Lu Li et al, Volume 2014 (2014), Article ID 753856
Evidence-Based Complementary and Alternative Medicine


Chinese data bases were screened for published studies on the effect of chinese herbal medicine on threatened miscarriage. While more than 300,000 papers were found, the trials generally did not meet the clinical research standards that would be required in the west. That said, it is not always easy or ethical to carry out placebo controlled randomised trials with pregnant women who are worried about miscarrying. Meta-analysis of some of the clinical trials indicated that Chinese medicines alone or Chinese medicines combined with Western medicines were more effective than Western medicines alone to treat threatened miscarriage in relieving the clinical signs, including vaginal bleeding, low back pain, and abdominal pains.

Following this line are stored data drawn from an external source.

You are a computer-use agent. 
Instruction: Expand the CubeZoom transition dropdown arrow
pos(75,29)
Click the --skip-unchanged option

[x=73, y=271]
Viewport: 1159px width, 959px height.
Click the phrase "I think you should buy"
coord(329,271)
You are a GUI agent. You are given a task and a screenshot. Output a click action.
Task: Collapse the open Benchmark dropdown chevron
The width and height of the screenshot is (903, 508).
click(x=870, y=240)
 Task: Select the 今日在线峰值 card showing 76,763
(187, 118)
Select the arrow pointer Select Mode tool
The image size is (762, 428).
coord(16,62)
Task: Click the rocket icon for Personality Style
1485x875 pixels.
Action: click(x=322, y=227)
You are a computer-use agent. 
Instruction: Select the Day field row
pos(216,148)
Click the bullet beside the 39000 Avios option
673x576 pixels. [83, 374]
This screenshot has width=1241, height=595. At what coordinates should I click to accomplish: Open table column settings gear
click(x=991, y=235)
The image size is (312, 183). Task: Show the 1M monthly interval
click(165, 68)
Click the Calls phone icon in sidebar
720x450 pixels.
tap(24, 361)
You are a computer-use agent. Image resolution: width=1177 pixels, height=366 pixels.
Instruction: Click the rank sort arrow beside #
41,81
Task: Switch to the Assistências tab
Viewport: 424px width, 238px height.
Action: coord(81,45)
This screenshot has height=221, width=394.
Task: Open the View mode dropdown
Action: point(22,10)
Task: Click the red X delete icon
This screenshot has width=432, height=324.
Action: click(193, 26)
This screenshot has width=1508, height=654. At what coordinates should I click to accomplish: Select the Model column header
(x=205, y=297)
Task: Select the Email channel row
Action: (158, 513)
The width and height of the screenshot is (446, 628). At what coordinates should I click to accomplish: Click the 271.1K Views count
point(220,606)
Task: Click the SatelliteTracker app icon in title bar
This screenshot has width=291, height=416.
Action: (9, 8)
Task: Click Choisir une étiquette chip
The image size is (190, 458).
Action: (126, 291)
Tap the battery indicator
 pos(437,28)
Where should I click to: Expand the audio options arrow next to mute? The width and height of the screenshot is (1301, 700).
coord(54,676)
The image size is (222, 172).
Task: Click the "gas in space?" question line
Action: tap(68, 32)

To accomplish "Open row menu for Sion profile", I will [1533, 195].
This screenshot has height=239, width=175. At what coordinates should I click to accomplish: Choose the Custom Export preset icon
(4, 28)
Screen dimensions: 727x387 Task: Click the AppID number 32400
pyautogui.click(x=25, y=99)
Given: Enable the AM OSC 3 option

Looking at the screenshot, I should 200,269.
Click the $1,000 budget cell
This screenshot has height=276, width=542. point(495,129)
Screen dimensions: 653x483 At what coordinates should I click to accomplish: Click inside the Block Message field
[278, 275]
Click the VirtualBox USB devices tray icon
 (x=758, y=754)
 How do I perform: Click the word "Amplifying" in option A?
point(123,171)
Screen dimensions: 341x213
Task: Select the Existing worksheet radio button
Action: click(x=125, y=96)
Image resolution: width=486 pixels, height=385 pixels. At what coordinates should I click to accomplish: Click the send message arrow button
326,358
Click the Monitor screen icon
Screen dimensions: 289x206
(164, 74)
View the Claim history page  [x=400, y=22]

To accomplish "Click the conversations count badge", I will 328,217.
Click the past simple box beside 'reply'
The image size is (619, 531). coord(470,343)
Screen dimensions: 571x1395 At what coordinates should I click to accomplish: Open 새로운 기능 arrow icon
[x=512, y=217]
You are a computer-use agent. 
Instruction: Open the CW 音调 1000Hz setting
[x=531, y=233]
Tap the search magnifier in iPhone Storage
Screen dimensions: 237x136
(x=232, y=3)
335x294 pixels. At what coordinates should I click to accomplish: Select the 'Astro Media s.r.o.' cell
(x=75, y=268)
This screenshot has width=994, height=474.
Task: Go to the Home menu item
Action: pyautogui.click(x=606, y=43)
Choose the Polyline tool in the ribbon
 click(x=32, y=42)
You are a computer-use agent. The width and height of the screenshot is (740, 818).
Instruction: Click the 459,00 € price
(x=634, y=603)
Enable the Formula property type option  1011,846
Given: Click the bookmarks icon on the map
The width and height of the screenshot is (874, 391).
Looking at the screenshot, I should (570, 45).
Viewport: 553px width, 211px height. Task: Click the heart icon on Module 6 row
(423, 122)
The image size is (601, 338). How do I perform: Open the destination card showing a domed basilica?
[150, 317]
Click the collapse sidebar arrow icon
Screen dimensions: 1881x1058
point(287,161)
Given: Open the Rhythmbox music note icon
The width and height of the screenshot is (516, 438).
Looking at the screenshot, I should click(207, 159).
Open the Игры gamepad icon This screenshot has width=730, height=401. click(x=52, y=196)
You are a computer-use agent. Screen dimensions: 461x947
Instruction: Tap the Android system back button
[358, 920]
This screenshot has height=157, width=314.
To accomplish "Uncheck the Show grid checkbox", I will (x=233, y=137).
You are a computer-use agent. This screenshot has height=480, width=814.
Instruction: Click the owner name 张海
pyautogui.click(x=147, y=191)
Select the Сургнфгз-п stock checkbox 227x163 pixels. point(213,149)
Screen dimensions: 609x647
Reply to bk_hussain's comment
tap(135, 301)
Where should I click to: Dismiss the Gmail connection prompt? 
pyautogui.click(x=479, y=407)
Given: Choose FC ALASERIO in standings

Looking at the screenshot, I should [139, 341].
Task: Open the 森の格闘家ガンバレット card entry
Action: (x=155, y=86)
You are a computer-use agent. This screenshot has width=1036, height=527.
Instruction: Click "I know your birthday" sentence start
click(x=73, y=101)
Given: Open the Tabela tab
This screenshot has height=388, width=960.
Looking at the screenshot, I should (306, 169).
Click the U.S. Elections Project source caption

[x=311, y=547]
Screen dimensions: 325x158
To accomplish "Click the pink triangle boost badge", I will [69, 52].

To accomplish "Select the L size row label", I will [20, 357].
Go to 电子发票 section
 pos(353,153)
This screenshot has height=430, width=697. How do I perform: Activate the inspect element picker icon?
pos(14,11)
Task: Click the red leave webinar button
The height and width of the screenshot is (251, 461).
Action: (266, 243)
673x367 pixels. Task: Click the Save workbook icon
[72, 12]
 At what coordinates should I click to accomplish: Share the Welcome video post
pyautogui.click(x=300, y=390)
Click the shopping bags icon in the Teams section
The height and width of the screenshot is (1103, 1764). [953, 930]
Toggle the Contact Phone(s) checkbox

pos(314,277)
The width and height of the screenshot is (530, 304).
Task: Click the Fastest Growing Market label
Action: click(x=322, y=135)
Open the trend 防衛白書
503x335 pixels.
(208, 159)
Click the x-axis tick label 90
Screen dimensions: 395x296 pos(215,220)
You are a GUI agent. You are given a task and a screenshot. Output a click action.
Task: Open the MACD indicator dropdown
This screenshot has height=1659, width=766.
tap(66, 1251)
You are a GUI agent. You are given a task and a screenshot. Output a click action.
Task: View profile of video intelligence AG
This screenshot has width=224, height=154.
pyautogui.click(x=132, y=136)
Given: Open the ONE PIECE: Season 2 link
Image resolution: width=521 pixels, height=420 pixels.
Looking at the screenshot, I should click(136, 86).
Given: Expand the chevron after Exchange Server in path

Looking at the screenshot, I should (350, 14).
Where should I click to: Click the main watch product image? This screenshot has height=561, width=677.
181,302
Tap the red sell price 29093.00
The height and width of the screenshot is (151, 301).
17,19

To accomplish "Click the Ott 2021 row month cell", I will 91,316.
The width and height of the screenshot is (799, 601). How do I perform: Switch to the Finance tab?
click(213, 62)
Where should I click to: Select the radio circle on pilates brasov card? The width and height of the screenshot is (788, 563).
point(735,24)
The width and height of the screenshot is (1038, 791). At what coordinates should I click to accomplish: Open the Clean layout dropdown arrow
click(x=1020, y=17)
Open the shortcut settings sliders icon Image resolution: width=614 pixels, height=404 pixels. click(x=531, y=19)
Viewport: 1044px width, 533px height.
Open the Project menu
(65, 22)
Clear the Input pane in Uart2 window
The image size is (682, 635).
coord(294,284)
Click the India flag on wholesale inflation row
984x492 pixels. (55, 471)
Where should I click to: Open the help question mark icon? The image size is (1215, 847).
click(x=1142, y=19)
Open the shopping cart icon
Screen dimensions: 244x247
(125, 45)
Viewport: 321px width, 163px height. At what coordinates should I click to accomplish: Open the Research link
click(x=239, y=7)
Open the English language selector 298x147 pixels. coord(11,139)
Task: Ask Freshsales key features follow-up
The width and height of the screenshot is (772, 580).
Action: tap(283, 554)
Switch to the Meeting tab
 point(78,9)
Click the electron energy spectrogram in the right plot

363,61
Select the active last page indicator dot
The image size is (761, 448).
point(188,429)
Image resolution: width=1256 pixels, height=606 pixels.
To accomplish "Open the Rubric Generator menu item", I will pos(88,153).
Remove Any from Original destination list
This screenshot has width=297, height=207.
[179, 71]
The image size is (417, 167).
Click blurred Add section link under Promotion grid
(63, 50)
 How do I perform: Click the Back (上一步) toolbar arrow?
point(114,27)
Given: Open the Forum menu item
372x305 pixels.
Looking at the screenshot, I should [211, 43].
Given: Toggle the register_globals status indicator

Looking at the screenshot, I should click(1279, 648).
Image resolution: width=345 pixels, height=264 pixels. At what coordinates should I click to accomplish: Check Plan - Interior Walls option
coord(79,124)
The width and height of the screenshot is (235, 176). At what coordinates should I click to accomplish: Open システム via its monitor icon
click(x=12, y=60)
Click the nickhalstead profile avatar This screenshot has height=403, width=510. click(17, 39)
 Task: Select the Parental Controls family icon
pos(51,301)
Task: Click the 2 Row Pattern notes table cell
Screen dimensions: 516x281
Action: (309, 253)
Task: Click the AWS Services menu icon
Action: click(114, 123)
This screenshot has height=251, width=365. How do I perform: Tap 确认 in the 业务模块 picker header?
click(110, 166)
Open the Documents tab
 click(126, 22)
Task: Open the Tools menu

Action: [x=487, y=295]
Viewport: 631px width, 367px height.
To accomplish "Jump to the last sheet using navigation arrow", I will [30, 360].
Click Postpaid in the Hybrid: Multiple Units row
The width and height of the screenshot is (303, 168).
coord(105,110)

Miscarriage is a very common complication during early pregnancy. So far, clinical therapies have limitation in preventing the early pregnancy loss. Chinese Medicine, regarded as gentle, effective, and safe, has become popular and common as a complementary and alternative treatment for miscarriages. However, the evidence to support its therapeutic efficacy and safety is still very limited. Objectives and Methods. To summarize the clinical application of Chinese Medicine for pregnancy and provide scientific evidence on the efficacy and safety of Chinese medicines for miscarriage, we located all the relevant pieces of literature on the clinical applications of Chinese Medicine for miscarriage and worked out this systematic review. Results. 339,792 pieces of literature were identified, but no placebo was included and only few studies were selected for systematic review and conducted for meta-analysis. A combination of Chinese medicines and Western medicines was more effective than Chinese medicines alone. No specific safety problem was reported, but potential adverse events by certain medicines were identified. Conclusions. Studies vary considerably in design, interventions, and outcome measures; therefore conclusive results remain elusive. Large scales of randomized controlled trials and more scientific evidences are still necessary to confirm the efficacy and safety of Chinese medicines during early pregnancy.